The L-1 visa is a nonimmigrant category for intracompany transferees, allowing multinational companies to temporarily transfer eligible employees from foreign offices to a qualifying U.S. office. This visa is for key personnel with specialized skills or those in managerial and executive positions. Individuals already in the U.S. on another nonimmigrant visa can often apply for an L-1 without leaving the country through a “Change of Status” (COS).

L-1 Visa Eligibility Requirements

To qualify for an L-1 visa, both the U.S. employer and the foreign employee must meet specific criteria. The U.S. company must have a qualifying relationship with the foreign entity, such as being a parent, subsidiary, affiliate, or branch office. Both entities must also be actively conducting business.

The employee must have been continuously employed full-time by the foreign company for at least one continuous year within the three years immediately preceding the L-1 petition filing. This employment must have been in a qualifying capacity, either managerial, executive, or involving specialized knowledge. The L-1 visa is divided into two subcategories: L-1A for managers and executives, and L-1B for individuals with specialized knowledge.
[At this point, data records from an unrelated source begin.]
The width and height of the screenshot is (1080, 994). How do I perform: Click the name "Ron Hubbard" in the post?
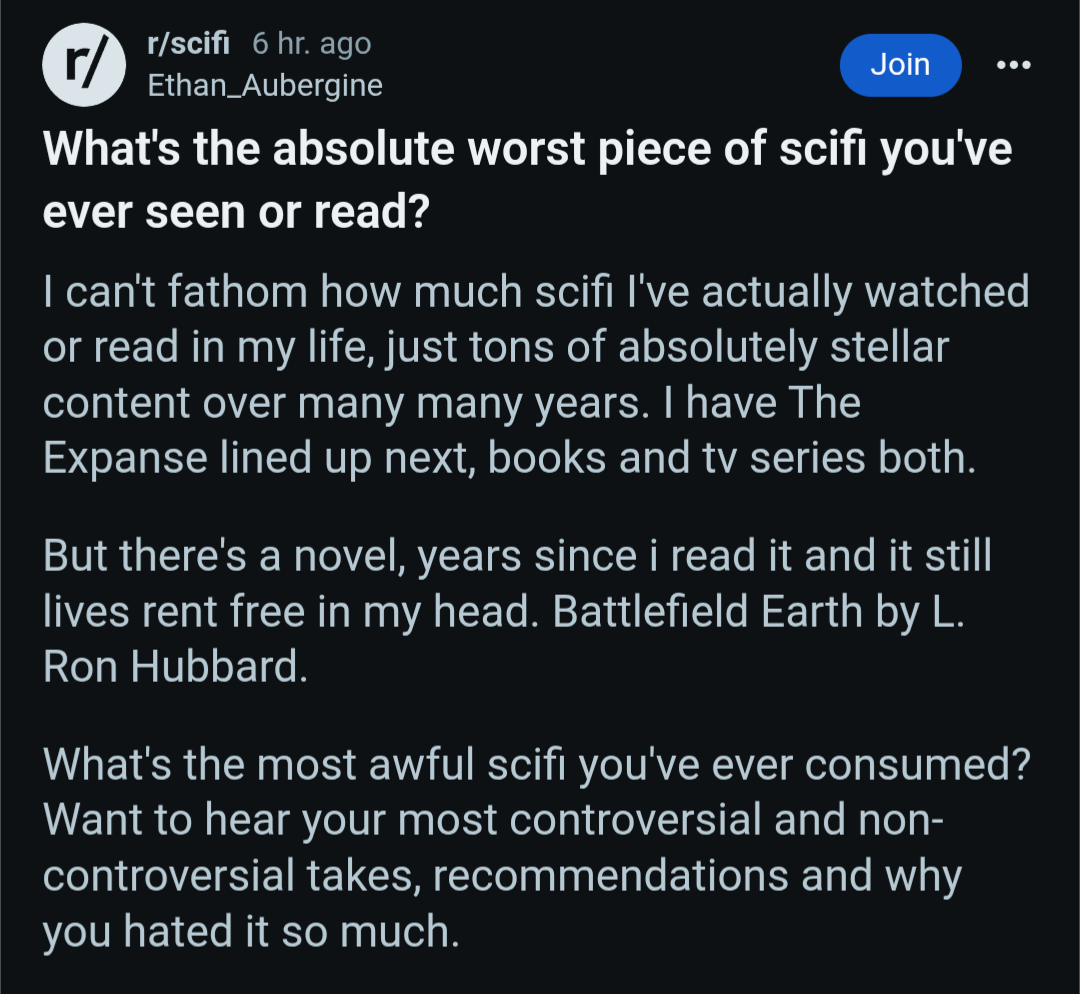(170, 667)
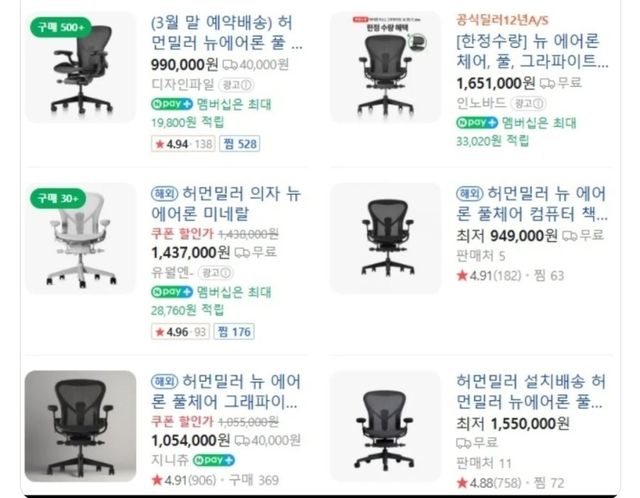Click 판매처 11 seller count
This screenshot has height=498, width=640.
pyautogui.click(x=484, y=464)
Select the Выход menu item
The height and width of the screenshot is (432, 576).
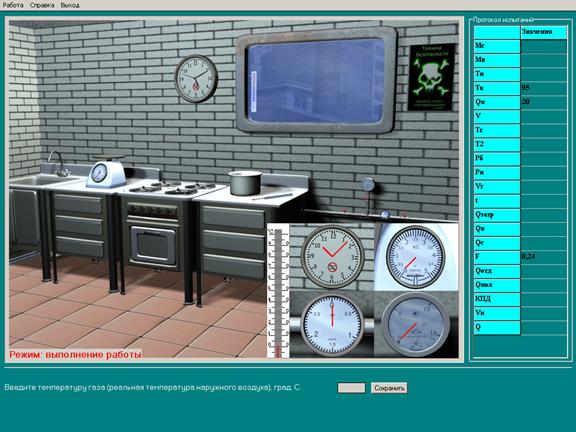click(70, 5)
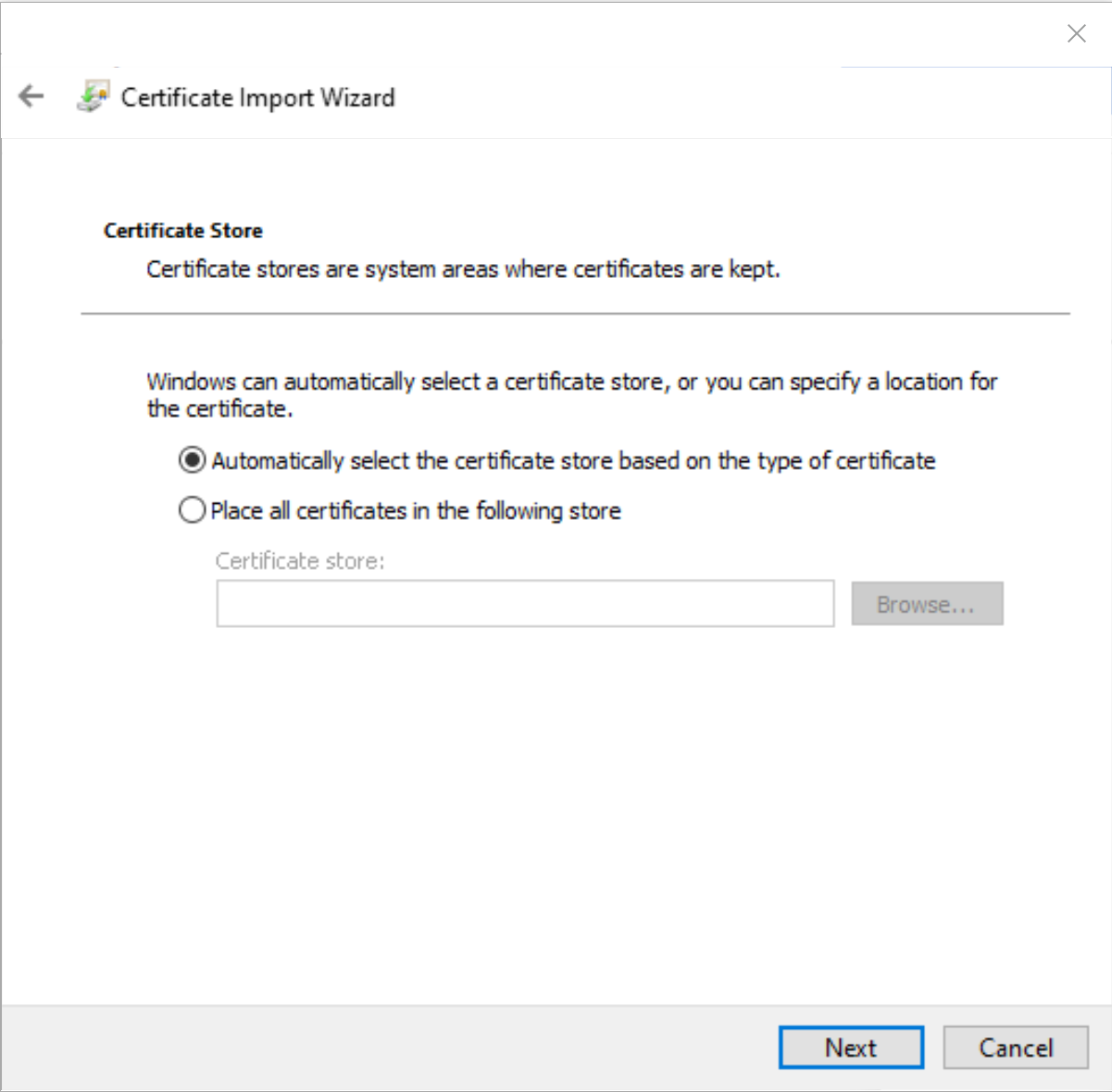Enable the 'Automatically select the certificate store' option
1112x1092 pixels.
[190, 460]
Managerial capacity involves supervising professional employees, managing an essential function, or exercising discretion over daily operations. Executive capacity refers to the ability to make wide-ranging decisions without extensive oversight. Specialized knowledge means possessing unique expertise about the company’s products, services, research, equipment, techniques, or processes not commonly held by others in the industry.
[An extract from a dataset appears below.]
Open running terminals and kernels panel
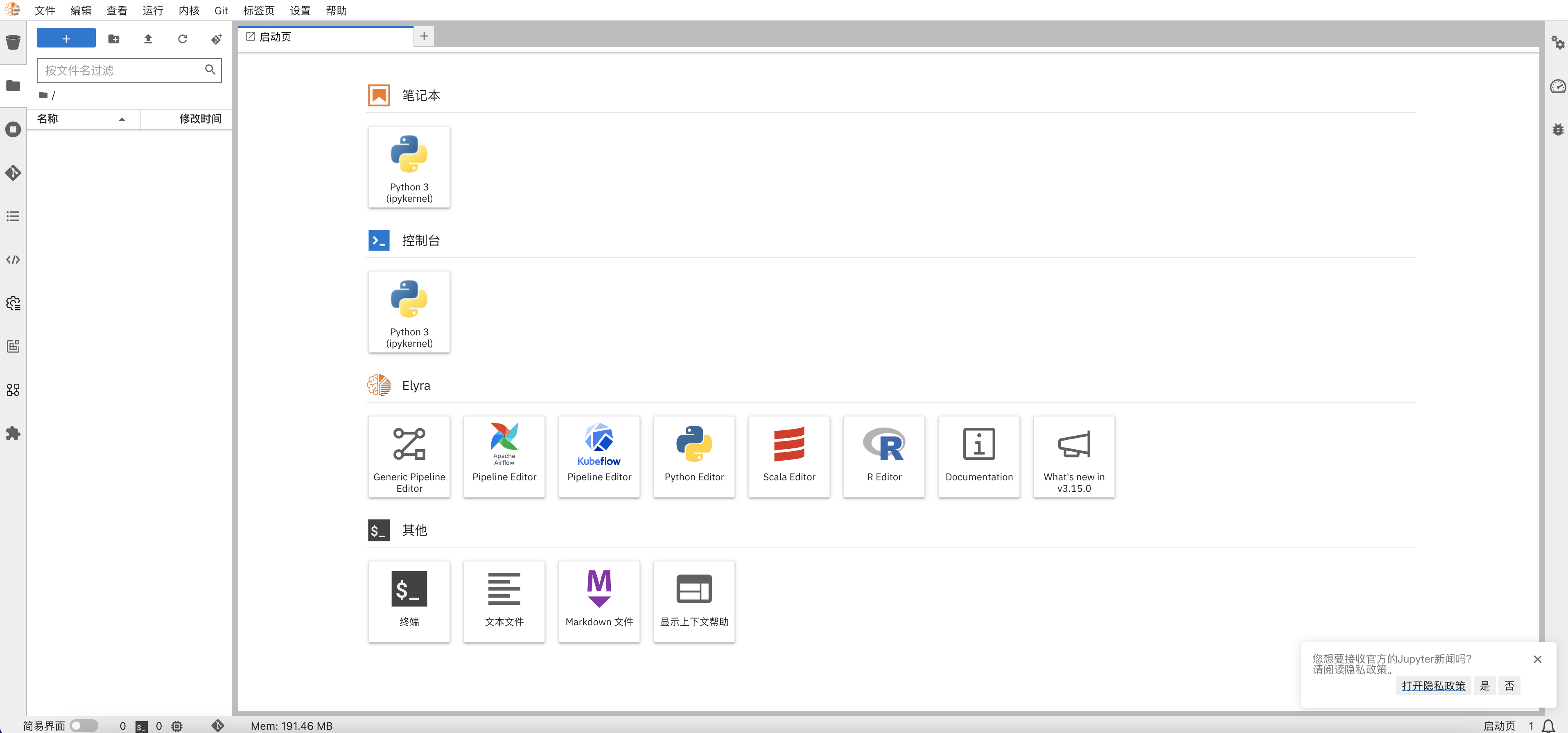Viewport: 1568px width, 733px height. (x=13, y=130)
Applying for L-1 Visa Through Change of Status in the US

To be eligible for a Change of Status (COS), the applicant must have maintained lawful nonimmigrant status and not have committed certain immigration violations, such as overstaying a previous visa.

The primary form for the employer to file is Form I-129, Petition for a Nonimmigrant Worker, which is submitted to U.S. Citizenship and Immigration Services (USCIS). If the employee’s dependents (spouse and unmarried children under 21) are also seeking to change their status, they would typically file Form I-539, Application to Extend/Change Nonimmigrant Status.

Preparing the application package requires comprehensive documentation from both the company and the employee. This includes:

Company information: financial statements, organizational charts, business plans, and evidence of the qualifying relationship between the U.S. and foreign entities (e.g., stock certificates or articles of incorporation).
Employee information: resume, educational credentials, letters from the foreign employer verifying employment history and duties, and evidence supporting specialized knowledge or managerial/executive experience.
Proof of the applicant’s current lawful status in the U.S., such as an I-94 record, visa stamp, or previous I-797 approval notices.

Submitting Your L-1 Change of Status Application

Once all necessary forms and supporting documents are prepared, the completed application package is submitted to USCIS. The Form I-129 petition, filed by the U.S. employer, must be mailed to the appropriate USCIS lockbox address, which varies by filing type and location.

As of April 1, 2024, the filing fee for Form I-129 for an L-1 visa is $1,385, though smaller employers (25 or fewer full-time equivalent U.S. employees) and non-profit organizations may pay a reduced fee of $695. Additionally, most I-129 filings are subject to a new Asylum Program Fee of $600, reduced to $300 for small employers and exempt for non-profits. The filing fee for Form I-539 is $470 for paper filings or $420 for online filings.

Payment for these fees can be made by check, money order, or credit card using Form G-1450. Upon submission, USCIS will issue a receipt notice, Form I-797C, acknowledging receipt of the application.

Rules While Your L-1 Application is Pending

While an L-1 Change of Status application is pending with USCIS, the applicant must maintain their underlying nonimmigrant status to ensure lawful presence in the United States.

Applicants cannot begin working under the new L-1 status until the Change of Status application is approved. However, if the individual is already authorized to work under their current nonimmigrant visa (e.g., an H-1B visa), they may continue that employment.

Traveling outside the U.S. while a Change of Status application is pending is not advisable, as it usually leads to the abandonment of the application. If international travel is necessary, the applicant may need to apply for the L-1 visa at a U.S. consulate abroad. Processing times for L-1 applications vary, but premium processing is available for an additional fee of $2,805 for Form I-129, guaranteeing a decision within 15 business days.

What Happens After Your L-1 Application Decision

Upon approval of an L-1 Change of Status application, USCIS issues an I-797 Approval Notice. This notice includes a new I-94 record reflecting the L-1 status and its validity period. With this approval, the individual is in L-1 status and can begin employment with the petitioning U.S. employer.

If the L-1 application is denied, the applicant will receive a denial notice outlining the reasons. The individual must then either depart the United States or explore other available immigration options to maintain lawful status. Understanding the reasons for denial is important to determine any potential next steps.